Isabel Díaz Ayuso tiene el don del populismo. Y me parece muy bien. Ha montado su show en la conferencia de presidentes y ha dado la espantada cuando hablaban en vasco y en catalán para demostrar su disconformidad con el espectáculo de los pingües pinganillos. Como también tiene el don del quiebro saleroso, ha rematado con la media verónica de apostillar que no tiene sentido estar todos saludándose de buen rollo en español por las esquinas, y luego subirse a la tribuna sobre el presupuesto de lo que cuesta la traducción simultánea y los aparatejos.

¿Por qué digo “populismo”? Porque en algunas comunidades autónomas del PP, especialmente en Galicia, y algunos jerarcas peperos, especialmente Feijóo, han sido muy de los pinganillos y de imponer el uso de las lenguas regionales, llamándolas propias, como si el castellano fuese ajeno. La incoherencia postural de Díaz Ayuso es evidente. El pinganillo es poca cosa y poco gasto, apenas la puntita de un enorme iceberg de imposturas y postureos.

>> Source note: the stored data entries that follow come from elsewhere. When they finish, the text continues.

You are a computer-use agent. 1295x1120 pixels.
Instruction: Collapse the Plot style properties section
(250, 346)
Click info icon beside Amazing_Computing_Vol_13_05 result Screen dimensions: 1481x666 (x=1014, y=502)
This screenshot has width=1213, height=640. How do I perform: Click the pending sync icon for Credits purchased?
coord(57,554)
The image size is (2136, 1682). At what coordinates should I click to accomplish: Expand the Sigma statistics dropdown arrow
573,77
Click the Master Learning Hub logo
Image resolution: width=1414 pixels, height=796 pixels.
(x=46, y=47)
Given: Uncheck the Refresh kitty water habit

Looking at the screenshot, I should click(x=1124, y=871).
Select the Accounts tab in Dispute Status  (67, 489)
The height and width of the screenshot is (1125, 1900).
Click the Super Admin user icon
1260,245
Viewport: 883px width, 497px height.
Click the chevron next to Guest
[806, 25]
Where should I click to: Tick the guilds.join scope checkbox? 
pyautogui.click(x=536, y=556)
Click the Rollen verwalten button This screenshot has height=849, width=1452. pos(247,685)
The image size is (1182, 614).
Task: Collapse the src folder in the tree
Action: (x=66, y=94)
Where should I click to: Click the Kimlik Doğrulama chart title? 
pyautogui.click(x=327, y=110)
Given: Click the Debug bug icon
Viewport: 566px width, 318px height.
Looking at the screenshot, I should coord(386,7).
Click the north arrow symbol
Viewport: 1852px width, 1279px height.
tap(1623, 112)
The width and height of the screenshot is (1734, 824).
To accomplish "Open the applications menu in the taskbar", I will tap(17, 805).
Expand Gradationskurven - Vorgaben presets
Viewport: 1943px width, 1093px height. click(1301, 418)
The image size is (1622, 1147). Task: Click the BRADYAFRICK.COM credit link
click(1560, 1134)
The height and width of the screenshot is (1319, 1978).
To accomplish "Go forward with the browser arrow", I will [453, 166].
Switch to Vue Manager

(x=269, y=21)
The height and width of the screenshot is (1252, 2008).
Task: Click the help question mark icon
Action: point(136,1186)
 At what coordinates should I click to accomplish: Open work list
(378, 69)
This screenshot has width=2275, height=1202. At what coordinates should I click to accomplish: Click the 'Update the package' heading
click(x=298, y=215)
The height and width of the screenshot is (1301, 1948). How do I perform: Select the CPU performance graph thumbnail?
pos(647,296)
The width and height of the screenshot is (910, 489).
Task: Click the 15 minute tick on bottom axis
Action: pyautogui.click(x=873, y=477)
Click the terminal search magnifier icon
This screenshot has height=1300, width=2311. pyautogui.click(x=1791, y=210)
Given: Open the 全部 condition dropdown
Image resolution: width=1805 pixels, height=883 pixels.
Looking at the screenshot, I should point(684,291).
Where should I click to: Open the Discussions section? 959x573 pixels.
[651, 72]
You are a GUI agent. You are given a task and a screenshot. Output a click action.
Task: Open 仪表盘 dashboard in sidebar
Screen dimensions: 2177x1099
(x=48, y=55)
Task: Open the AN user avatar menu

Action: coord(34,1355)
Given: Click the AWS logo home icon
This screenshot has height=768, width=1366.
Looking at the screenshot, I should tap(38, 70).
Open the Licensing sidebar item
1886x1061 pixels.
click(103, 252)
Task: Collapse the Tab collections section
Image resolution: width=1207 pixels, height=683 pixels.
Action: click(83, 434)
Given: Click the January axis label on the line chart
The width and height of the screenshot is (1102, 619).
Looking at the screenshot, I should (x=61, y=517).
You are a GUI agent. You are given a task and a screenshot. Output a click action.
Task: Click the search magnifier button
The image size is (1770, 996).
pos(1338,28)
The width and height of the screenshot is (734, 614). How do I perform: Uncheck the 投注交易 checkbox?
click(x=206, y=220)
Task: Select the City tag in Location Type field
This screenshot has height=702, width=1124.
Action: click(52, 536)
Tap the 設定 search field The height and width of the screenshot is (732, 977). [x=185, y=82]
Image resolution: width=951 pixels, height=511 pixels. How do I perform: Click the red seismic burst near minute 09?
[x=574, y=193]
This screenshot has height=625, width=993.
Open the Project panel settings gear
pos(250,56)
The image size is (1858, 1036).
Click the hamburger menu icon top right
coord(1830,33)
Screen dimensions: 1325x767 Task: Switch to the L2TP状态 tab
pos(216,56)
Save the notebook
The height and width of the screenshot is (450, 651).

Y aún así le jaleo el zapateado, arsa. También necesitamos gestos y que se abran grietas en el cemento armado del chiringuito demagógico. Ayuso hace esto; y me parece mejor aplaudírselo que ponerme a señalar las incoherencias. El mínimo paso en la dirección correcta nos acerca bastante más a la meta que los pasos en la dirección equivocada o que el arquetípico tancredismo.

Da pie a que el ciudadano se sume contra ese gasto inútil en este mes tributario. De paso, deja en evidencia, velis nolis, esto es, queriendo o/y sin querer, a sus propios compañeros de partido que no dicen ni mu contra los pinganillos y se quedan como quien oye llover en zirimiri, orballo o calabruix. Es una pequeña grieta quizá no muy coherente, pero poco a poco.

O poco a más, porque produce un efecto de círculo virtuoso. El pequeño gesto tiene un eco mediano en la opinión pública (véase este humilde artículo, por ejemplo), lo que anima a Isabel Díaz Ayuso a incrementar otro poco la gestualidad en esa línea, etc.

Por tanto, más que criticar o desdeñar los aislados conatos de resistencia, creo que hemos de concentrar nuestro malestar contra la inmovilidad, contra el colegueo con el PSOE y contra el mirar para otro lado. Y al revés: el mínimo desafío a Sánchez y a sus modos merece un eco, porque ya irán cayendo más.